Activity>
Return every line below in which "computer" appears.

(Stored items)
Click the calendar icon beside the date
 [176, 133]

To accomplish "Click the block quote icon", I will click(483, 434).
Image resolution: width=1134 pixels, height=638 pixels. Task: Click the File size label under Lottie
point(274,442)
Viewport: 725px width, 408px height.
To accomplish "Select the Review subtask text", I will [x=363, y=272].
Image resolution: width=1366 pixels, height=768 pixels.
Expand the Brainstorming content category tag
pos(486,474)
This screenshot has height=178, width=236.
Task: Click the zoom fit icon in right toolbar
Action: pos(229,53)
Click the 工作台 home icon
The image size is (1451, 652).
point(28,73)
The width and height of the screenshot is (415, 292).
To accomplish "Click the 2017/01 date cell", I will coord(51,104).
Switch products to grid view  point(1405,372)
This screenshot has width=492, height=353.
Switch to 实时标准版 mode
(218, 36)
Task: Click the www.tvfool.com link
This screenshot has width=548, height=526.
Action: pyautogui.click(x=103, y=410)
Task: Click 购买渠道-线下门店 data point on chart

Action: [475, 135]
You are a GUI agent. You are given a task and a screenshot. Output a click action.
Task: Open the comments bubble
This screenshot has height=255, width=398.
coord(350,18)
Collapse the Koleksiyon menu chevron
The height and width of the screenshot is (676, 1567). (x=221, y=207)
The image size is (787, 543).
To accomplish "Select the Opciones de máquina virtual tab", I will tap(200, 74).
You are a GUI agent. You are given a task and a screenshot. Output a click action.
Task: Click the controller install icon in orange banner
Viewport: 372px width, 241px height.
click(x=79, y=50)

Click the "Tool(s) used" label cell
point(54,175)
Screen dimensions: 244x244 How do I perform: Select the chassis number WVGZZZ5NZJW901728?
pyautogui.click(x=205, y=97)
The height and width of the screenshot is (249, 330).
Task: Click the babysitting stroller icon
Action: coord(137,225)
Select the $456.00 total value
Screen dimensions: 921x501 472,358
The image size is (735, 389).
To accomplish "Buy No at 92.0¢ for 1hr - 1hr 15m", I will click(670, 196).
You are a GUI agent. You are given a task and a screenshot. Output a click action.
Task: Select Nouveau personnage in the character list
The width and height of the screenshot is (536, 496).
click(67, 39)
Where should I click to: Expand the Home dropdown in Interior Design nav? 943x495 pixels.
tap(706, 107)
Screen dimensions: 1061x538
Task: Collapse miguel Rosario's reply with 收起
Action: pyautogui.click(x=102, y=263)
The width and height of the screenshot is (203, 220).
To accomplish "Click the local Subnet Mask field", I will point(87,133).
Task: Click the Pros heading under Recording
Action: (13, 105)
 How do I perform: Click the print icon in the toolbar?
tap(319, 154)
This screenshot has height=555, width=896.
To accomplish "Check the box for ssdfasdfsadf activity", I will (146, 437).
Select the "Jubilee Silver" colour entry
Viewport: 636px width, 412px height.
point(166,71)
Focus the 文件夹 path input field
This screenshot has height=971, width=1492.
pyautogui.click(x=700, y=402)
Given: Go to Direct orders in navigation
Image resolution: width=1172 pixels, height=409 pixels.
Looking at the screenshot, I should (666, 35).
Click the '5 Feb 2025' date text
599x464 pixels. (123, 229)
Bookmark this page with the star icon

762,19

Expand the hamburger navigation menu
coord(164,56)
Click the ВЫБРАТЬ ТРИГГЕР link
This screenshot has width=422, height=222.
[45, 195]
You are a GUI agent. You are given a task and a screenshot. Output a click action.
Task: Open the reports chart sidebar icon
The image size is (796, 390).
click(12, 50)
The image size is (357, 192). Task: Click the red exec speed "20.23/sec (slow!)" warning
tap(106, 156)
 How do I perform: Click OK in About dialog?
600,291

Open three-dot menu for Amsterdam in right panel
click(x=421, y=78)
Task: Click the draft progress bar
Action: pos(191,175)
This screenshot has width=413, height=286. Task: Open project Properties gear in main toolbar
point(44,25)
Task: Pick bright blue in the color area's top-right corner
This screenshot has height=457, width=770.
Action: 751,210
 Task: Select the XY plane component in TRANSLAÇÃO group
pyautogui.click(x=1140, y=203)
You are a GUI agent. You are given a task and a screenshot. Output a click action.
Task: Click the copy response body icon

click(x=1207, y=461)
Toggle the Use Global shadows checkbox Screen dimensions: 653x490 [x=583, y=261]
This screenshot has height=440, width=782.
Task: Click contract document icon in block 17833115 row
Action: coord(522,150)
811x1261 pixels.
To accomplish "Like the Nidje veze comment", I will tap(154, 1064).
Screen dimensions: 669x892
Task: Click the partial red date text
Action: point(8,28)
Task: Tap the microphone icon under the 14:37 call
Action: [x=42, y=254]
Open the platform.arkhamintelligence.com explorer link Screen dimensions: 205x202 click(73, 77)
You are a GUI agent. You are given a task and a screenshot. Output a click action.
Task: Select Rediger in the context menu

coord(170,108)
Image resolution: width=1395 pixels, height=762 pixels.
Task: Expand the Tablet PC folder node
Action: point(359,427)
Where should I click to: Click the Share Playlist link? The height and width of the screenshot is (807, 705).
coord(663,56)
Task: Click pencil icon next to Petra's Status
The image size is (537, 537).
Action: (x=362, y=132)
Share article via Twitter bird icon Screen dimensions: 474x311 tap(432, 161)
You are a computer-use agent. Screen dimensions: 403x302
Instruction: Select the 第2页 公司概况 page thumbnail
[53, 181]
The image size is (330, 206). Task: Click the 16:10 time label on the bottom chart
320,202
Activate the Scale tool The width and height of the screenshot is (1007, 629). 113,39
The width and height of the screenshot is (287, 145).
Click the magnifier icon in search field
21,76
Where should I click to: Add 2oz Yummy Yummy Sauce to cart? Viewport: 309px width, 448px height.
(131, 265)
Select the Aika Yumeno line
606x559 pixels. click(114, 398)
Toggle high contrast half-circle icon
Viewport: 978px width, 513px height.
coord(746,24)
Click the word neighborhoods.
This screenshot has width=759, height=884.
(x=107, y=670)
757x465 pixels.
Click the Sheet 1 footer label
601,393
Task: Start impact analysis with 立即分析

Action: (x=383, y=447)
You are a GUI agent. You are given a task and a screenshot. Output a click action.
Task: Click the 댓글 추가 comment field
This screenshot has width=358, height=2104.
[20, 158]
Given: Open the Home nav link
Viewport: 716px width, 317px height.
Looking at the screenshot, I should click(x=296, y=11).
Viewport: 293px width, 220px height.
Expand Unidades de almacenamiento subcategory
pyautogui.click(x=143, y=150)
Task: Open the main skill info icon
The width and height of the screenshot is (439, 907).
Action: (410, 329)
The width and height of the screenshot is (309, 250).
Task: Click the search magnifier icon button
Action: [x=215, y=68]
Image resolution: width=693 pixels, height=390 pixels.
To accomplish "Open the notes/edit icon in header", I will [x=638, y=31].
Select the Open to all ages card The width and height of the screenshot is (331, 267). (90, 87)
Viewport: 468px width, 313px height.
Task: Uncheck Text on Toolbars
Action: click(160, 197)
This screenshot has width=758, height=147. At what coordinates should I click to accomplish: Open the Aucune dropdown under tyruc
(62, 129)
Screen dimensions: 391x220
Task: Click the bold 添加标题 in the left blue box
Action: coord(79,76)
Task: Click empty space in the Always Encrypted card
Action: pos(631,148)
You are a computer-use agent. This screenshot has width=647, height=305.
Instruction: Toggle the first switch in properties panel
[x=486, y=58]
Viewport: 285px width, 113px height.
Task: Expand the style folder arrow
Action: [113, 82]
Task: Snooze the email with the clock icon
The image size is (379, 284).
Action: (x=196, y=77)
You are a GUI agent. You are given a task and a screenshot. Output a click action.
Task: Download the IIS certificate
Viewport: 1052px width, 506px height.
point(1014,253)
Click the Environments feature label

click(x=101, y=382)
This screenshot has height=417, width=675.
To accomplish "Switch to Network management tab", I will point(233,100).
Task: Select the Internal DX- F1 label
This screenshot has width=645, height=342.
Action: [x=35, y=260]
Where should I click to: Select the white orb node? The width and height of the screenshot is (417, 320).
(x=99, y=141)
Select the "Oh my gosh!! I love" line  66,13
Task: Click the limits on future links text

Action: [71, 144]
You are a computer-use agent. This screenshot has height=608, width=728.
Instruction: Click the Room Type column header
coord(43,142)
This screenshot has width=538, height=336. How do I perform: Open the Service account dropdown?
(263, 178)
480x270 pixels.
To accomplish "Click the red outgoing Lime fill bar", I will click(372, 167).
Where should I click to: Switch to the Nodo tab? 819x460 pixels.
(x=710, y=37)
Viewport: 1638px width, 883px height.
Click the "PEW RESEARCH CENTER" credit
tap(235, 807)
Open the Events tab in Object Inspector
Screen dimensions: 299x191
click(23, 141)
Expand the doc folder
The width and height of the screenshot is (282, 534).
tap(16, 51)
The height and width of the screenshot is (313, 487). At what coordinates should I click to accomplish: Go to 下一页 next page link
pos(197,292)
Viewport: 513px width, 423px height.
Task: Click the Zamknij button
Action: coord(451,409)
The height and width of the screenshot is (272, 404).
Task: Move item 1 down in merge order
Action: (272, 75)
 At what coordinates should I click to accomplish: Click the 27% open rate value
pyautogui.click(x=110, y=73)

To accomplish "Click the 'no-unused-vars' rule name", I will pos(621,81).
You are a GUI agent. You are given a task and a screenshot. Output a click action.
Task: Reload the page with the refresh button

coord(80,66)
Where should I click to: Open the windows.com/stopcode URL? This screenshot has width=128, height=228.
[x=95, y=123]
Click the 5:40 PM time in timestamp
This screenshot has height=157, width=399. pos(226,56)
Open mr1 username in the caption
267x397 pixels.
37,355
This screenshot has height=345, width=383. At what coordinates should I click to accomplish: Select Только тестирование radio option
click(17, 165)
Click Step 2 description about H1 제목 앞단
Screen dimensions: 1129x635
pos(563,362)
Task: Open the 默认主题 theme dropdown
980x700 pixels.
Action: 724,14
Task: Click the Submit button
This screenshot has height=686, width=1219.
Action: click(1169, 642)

Expected answer>
You are a computer-use agent. Screen dimensions: 403x302
You are a computer-use agent. This screenshot has width=647, height=305.
You are a computer-use agent. This screenshot has height=608, width=728.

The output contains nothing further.